*Data extracts*.
··········

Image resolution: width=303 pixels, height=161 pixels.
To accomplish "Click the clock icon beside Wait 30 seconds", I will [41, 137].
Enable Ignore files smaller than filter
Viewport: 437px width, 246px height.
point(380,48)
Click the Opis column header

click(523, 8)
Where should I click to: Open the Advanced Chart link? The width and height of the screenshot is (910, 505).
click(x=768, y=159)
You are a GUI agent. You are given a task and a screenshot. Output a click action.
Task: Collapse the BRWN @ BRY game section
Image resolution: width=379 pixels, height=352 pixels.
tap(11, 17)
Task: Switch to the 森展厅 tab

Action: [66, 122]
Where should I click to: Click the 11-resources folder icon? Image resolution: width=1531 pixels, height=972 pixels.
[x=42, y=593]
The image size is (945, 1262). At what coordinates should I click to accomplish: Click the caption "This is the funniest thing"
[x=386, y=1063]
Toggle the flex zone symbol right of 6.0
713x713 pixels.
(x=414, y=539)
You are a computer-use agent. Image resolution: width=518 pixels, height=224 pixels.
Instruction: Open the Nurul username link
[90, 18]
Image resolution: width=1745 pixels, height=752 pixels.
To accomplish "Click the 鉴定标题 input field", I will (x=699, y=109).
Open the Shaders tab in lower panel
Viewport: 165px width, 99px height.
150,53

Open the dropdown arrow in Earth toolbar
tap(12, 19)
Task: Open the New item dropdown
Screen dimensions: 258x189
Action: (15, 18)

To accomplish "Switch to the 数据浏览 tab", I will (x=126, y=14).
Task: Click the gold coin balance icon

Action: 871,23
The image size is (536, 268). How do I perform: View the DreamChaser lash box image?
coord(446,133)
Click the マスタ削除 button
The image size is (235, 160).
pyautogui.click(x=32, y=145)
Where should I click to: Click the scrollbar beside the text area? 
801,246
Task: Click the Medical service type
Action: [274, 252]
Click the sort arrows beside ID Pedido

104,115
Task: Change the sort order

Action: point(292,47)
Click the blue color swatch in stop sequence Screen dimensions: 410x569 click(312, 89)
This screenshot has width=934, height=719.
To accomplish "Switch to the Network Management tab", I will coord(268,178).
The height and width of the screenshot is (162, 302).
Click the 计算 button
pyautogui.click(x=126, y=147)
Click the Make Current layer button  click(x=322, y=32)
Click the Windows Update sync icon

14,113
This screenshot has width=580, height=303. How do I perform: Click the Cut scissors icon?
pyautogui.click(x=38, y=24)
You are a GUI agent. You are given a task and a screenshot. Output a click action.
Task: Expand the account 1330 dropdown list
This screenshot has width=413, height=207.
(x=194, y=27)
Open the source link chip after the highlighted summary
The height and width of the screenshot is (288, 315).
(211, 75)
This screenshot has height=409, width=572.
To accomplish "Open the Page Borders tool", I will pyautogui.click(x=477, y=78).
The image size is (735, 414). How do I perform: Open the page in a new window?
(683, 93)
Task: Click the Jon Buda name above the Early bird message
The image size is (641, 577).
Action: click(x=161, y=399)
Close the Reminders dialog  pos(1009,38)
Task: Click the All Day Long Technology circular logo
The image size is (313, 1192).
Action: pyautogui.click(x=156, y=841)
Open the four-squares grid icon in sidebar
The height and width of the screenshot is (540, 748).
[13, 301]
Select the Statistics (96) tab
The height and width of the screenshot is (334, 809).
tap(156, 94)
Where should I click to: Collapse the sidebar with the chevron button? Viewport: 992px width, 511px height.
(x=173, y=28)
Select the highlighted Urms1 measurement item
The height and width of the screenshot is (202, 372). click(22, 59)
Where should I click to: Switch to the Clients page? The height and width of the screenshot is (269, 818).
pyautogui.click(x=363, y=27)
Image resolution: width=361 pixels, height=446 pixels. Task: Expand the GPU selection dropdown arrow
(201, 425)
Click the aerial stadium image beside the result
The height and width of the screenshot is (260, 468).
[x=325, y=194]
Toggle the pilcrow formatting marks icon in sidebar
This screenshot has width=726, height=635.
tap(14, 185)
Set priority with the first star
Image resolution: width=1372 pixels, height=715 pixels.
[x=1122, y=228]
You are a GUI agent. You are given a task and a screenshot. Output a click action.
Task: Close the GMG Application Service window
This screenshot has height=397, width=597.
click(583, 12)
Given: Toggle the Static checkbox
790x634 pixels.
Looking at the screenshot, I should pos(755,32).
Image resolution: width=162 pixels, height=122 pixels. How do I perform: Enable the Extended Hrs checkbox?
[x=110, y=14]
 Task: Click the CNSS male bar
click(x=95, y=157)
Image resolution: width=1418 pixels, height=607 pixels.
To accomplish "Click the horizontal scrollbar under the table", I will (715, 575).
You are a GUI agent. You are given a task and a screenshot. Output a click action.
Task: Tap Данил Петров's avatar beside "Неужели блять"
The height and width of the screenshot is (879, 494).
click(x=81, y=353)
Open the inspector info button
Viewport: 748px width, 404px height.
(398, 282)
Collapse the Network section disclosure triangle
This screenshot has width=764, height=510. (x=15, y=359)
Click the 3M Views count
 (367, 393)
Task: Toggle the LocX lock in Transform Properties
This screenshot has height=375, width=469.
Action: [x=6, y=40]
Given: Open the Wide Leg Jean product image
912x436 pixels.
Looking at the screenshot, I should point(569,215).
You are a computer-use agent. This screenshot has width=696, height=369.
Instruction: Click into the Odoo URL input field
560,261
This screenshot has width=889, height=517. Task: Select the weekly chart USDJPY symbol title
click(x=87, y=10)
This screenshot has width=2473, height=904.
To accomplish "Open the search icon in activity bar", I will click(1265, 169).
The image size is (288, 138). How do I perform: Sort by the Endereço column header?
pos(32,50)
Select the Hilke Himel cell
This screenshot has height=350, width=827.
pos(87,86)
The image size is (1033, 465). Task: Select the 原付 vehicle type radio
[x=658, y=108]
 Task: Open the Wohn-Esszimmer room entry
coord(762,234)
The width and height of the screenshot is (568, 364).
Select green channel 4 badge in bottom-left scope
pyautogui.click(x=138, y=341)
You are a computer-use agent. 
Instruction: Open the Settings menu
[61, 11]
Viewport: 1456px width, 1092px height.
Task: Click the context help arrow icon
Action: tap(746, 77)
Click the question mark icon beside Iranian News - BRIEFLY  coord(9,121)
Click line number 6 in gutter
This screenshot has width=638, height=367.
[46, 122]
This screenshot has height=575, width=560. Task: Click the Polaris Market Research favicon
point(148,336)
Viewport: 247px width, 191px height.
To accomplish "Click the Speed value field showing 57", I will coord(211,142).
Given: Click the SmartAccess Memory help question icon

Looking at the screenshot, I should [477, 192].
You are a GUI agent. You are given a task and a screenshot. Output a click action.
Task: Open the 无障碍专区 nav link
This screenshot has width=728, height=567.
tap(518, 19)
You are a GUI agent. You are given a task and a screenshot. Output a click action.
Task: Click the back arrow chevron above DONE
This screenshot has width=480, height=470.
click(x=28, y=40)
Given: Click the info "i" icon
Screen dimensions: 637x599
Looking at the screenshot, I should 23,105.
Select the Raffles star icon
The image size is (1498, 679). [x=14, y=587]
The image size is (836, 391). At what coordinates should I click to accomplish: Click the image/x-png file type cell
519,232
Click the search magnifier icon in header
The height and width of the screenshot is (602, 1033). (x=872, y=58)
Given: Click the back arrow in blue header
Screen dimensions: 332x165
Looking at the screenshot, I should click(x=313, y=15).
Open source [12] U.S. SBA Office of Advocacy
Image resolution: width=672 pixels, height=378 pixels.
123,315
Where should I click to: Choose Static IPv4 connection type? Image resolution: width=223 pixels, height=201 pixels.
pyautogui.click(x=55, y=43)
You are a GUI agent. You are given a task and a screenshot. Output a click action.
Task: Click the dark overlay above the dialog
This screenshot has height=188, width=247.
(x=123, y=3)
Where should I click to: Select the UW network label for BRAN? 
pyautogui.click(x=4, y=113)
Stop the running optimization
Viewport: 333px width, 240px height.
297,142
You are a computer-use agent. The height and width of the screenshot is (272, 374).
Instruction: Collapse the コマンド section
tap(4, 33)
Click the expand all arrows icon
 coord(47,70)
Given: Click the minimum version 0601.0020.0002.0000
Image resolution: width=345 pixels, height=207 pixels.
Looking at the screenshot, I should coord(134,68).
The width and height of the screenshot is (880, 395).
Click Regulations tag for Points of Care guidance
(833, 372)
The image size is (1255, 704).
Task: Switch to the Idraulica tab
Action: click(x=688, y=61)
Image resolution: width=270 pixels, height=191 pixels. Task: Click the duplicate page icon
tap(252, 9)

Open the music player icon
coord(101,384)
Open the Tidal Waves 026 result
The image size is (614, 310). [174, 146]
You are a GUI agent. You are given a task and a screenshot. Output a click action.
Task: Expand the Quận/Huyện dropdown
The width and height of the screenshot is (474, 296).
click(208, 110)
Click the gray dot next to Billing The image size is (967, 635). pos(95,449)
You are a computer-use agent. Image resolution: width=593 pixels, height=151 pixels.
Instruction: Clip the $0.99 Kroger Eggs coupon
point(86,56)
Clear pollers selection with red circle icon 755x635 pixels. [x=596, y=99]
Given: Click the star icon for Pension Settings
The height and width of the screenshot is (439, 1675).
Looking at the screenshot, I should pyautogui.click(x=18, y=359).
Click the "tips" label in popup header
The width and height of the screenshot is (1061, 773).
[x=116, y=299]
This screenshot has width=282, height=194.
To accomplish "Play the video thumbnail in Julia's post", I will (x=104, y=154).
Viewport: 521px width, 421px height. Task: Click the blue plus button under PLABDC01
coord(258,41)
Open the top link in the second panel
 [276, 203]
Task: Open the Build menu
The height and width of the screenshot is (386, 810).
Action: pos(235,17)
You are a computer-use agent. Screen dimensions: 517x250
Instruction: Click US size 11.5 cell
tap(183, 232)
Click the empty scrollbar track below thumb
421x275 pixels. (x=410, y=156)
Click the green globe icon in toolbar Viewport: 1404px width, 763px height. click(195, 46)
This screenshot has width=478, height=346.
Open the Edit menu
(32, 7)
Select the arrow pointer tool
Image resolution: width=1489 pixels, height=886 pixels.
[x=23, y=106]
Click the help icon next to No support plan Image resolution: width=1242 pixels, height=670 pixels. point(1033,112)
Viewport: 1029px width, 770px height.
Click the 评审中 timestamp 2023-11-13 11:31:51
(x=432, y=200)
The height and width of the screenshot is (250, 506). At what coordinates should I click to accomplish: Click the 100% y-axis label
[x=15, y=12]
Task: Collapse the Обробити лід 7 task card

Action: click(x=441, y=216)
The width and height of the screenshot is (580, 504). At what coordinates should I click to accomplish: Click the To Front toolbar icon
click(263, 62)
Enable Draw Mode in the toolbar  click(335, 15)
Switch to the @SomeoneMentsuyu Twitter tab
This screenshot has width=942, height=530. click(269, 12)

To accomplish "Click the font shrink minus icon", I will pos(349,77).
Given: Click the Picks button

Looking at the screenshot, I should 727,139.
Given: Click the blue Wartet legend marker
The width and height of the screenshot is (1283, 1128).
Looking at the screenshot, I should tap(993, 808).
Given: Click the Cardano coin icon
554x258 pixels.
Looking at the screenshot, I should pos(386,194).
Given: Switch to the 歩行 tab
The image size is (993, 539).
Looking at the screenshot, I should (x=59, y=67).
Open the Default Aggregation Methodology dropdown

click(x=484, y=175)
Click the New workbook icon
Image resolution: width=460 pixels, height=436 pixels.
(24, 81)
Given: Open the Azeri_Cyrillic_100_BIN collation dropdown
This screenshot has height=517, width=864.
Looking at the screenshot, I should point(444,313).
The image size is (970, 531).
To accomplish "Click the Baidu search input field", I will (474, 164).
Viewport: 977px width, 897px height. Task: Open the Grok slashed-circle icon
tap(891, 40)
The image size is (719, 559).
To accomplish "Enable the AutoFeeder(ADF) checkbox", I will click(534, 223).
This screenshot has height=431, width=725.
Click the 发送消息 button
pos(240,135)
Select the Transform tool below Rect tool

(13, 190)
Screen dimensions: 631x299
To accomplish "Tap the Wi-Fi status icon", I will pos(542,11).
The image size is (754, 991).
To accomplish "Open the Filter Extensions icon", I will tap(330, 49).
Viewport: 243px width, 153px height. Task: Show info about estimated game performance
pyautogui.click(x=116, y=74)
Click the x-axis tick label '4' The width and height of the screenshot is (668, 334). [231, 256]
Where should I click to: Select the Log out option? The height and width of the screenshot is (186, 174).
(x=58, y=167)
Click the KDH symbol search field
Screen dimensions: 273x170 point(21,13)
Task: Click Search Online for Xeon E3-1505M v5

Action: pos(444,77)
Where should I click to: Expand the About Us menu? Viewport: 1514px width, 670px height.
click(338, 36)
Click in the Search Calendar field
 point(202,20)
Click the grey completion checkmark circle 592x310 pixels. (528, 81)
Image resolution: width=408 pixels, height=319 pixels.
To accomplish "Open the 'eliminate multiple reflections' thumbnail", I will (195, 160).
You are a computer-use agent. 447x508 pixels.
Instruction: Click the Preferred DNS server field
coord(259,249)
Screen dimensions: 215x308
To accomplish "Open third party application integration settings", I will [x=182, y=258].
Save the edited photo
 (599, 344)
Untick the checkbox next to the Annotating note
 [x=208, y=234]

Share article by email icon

··········

*About this task*.
Copy exactly the stretch of data above from the line with "You are a computer-use agent. Image resolution: width=593" through the line with "Given: Click the star", and omit all other lines.

*Answer to the problem*.
You are a computer-use agent. Image resolution: width=593 pixels, height=151 pixels.
Instruction: Clip the $0.99 Kroger Eggs coupon
point(86,56)
Clear pollers selection with red circle icon 755x635 pixels. [x=596, y=99]
Given: Click the star icon for Pension Settings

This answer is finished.